Data for analysis.
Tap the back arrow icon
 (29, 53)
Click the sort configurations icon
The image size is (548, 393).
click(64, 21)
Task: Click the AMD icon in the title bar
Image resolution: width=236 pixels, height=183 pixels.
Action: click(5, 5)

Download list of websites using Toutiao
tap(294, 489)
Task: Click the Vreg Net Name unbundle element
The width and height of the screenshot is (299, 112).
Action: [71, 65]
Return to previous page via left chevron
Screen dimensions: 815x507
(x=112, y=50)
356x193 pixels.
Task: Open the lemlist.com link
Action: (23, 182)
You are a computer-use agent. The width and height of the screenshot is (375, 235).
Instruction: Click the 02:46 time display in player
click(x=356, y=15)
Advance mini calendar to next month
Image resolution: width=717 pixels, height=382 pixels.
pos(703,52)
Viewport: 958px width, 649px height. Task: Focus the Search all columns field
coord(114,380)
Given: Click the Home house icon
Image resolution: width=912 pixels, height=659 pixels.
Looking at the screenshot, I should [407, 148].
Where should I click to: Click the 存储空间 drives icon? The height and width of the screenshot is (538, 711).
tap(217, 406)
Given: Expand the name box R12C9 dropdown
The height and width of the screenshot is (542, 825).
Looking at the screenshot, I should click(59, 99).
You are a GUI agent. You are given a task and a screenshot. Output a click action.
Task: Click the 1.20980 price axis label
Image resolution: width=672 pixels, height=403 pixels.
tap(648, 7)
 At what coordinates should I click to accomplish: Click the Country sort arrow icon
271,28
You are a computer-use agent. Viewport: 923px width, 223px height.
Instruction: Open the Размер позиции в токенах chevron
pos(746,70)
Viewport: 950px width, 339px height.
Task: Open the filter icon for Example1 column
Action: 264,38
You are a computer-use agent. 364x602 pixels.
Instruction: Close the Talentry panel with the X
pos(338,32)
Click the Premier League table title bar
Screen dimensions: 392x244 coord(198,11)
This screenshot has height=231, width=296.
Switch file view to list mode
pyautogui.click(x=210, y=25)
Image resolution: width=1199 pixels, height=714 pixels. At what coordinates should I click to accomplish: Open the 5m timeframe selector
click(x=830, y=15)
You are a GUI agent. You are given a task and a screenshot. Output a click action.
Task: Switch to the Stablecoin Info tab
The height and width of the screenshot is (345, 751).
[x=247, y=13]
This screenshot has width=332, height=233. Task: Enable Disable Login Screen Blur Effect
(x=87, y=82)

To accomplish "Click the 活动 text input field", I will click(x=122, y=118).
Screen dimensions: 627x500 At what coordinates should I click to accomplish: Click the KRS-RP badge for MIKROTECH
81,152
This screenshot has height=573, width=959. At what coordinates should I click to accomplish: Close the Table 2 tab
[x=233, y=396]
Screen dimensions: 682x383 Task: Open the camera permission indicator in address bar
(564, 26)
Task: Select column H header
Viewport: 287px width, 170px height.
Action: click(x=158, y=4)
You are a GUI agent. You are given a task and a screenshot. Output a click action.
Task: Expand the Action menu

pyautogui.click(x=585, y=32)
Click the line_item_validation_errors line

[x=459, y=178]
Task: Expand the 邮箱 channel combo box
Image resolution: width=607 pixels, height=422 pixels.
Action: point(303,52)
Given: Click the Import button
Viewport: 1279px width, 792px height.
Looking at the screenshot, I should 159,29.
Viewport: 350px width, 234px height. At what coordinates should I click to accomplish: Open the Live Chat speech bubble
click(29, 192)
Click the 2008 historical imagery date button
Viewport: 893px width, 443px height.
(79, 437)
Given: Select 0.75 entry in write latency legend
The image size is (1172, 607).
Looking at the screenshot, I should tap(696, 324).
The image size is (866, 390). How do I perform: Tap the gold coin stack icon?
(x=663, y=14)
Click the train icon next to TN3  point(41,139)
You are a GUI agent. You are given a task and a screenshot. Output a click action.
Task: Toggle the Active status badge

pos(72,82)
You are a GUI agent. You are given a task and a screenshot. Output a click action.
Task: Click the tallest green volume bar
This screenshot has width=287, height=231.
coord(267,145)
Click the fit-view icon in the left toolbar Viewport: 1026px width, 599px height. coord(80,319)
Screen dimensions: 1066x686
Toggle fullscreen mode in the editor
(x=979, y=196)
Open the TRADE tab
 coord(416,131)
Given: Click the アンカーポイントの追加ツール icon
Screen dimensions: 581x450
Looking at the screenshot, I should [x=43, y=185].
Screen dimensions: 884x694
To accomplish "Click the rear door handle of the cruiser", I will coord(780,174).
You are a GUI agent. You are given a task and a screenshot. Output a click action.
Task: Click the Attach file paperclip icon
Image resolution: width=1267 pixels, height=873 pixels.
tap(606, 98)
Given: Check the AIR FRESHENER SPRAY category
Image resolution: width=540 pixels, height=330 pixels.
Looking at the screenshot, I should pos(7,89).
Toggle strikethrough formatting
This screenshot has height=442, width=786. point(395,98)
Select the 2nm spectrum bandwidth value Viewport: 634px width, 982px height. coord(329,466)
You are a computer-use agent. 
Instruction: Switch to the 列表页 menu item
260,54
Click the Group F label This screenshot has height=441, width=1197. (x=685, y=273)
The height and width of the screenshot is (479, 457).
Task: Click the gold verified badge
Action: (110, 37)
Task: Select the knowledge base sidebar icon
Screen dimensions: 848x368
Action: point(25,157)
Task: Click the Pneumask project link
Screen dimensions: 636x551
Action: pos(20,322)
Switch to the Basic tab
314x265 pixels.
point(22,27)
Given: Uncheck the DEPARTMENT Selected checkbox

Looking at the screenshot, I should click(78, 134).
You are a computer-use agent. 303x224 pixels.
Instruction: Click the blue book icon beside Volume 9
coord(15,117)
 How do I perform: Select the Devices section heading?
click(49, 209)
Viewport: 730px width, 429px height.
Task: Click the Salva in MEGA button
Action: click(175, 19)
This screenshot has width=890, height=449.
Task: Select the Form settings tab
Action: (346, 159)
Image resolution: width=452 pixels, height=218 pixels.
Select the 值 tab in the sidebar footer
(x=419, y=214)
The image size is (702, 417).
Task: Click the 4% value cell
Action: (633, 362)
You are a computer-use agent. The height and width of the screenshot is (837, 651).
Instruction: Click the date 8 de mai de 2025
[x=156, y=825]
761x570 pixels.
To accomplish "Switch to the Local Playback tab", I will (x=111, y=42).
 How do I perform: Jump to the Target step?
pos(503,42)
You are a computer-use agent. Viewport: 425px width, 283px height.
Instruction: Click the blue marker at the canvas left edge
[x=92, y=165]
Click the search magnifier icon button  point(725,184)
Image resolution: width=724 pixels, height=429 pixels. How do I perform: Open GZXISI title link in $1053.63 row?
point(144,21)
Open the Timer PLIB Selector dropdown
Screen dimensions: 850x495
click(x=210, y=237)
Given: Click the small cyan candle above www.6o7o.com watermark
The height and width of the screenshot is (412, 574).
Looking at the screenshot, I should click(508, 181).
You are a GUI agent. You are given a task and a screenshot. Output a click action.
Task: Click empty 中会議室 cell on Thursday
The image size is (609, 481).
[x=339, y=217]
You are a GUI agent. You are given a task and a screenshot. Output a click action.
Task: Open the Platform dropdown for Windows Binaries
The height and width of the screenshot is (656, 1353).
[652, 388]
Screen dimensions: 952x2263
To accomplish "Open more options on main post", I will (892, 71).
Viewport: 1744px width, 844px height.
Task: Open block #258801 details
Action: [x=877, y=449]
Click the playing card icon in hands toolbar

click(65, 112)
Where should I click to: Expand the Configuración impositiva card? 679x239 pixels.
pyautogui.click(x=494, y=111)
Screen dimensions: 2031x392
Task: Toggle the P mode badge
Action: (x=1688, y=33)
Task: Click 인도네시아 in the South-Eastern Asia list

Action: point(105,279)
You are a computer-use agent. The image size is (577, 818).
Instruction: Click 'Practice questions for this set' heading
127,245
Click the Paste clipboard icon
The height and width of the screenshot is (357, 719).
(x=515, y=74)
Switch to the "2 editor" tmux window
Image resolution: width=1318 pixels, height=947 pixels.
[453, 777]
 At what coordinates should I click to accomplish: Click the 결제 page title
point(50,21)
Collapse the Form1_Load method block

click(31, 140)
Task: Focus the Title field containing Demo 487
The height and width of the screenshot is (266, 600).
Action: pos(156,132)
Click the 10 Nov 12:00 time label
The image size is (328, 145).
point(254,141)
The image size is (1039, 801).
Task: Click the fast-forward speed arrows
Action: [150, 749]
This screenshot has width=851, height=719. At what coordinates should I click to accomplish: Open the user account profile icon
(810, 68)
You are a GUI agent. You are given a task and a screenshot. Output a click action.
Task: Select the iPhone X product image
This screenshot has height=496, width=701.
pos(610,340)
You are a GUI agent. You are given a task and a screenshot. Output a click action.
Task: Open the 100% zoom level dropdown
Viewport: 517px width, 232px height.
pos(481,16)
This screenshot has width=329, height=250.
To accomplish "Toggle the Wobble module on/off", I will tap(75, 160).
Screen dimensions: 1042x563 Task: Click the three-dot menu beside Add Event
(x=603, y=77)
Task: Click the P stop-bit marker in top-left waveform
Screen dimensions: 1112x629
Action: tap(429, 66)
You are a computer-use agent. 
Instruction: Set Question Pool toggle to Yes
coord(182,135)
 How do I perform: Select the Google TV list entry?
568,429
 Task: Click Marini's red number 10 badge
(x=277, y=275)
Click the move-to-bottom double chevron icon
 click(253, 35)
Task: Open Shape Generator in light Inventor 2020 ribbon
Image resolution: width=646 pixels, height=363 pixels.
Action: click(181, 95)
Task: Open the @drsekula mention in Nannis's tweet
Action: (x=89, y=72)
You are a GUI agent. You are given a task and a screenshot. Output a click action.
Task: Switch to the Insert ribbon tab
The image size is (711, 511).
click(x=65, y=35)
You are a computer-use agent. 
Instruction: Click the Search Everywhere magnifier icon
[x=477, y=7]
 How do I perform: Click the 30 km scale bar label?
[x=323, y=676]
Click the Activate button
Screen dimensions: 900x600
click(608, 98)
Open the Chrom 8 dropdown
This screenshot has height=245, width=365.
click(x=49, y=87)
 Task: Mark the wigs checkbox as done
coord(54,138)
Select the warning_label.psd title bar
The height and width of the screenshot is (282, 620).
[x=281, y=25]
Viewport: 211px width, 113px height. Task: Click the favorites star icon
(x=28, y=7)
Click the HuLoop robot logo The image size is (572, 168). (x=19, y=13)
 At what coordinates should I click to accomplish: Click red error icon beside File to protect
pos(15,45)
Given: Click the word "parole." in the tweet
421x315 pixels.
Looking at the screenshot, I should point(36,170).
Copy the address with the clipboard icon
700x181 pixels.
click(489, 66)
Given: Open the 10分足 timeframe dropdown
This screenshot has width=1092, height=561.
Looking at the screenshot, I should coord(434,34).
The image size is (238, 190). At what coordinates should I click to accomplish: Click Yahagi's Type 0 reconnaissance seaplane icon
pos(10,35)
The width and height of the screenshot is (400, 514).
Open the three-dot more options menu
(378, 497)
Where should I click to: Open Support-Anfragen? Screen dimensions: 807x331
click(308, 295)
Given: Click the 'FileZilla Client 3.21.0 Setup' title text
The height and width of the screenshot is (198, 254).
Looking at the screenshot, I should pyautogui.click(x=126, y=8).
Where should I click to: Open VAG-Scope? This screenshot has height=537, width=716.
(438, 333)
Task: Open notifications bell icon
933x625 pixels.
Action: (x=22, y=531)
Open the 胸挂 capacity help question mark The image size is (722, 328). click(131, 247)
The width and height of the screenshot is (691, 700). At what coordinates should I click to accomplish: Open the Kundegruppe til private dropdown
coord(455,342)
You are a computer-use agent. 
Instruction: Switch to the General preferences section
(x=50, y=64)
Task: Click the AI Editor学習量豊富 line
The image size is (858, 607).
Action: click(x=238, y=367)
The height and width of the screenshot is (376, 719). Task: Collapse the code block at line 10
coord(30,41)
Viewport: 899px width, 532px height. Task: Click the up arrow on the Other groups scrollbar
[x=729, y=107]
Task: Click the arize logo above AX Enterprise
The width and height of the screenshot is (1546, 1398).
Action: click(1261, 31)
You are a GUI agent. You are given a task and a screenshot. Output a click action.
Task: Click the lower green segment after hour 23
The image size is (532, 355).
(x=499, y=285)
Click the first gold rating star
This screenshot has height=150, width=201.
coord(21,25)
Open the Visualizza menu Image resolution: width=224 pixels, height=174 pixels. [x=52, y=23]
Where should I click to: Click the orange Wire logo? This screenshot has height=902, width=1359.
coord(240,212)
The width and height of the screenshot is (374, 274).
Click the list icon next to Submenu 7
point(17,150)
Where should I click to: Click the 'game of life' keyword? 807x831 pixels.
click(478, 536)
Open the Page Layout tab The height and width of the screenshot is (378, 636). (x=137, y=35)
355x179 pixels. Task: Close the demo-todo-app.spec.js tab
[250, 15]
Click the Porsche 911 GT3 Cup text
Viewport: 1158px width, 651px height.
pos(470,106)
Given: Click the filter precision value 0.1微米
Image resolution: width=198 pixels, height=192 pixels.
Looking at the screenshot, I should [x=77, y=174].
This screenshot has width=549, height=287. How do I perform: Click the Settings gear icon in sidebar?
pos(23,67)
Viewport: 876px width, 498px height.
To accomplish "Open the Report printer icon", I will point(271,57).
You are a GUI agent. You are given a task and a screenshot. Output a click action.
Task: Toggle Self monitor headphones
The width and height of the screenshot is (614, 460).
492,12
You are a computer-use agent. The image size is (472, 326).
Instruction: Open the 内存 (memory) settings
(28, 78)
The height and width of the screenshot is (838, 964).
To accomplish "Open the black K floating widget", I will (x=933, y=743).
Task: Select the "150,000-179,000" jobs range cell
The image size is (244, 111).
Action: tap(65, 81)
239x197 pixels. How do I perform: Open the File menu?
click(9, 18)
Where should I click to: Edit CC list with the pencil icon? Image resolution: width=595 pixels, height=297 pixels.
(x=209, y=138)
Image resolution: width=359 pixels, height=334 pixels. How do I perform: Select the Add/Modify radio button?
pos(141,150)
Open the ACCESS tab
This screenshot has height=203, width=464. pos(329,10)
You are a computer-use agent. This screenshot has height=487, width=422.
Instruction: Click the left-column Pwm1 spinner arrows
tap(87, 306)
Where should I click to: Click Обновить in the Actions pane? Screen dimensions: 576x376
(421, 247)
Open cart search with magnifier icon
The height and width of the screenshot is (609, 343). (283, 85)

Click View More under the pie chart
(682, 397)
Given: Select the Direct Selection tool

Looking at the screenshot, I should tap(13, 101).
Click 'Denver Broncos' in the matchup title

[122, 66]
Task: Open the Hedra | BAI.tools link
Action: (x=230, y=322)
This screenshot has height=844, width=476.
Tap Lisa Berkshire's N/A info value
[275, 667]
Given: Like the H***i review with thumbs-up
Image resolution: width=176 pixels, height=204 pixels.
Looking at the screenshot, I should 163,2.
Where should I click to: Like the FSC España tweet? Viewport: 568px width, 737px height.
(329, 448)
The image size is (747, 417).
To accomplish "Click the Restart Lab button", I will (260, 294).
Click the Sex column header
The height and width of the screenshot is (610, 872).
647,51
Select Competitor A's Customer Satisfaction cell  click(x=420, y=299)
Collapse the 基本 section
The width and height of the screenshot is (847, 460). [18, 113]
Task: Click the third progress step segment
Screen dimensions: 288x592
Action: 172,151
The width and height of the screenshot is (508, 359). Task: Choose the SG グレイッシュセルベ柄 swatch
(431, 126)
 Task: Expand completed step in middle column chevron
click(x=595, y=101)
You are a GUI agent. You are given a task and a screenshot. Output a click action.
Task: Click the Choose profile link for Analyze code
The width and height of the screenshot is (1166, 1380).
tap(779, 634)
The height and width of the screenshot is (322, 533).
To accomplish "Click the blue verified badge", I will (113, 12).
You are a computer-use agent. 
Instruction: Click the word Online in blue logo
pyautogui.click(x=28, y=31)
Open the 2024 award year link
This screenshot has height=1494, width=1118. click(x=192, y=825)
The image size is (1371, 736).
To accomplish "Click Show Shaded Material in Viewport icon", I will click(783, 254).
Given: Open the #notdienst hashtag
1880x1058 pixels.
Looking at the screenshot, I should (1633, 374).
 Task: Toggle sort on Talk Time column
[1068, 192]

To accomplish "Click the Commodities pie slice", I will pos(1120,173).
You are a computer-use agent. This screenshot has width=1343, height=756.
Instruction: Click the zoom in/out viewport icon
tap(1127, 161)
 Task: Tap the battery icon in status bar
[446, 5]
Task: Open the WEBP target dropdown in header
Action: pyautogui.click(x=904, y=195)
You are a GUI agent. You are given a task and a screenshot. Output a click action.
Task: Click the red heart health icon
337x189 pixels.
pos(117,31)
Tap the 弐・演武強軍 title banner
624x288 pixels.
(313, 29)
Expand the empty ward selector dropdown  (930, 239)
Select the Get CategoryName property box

Work request.
Search the entries for the word "ribbon" and gather every line where it appears.

Task output.
Task: Open Shape Generator in light Inventor 2020 ribbon
Task: Switch to the Insert ribbon tab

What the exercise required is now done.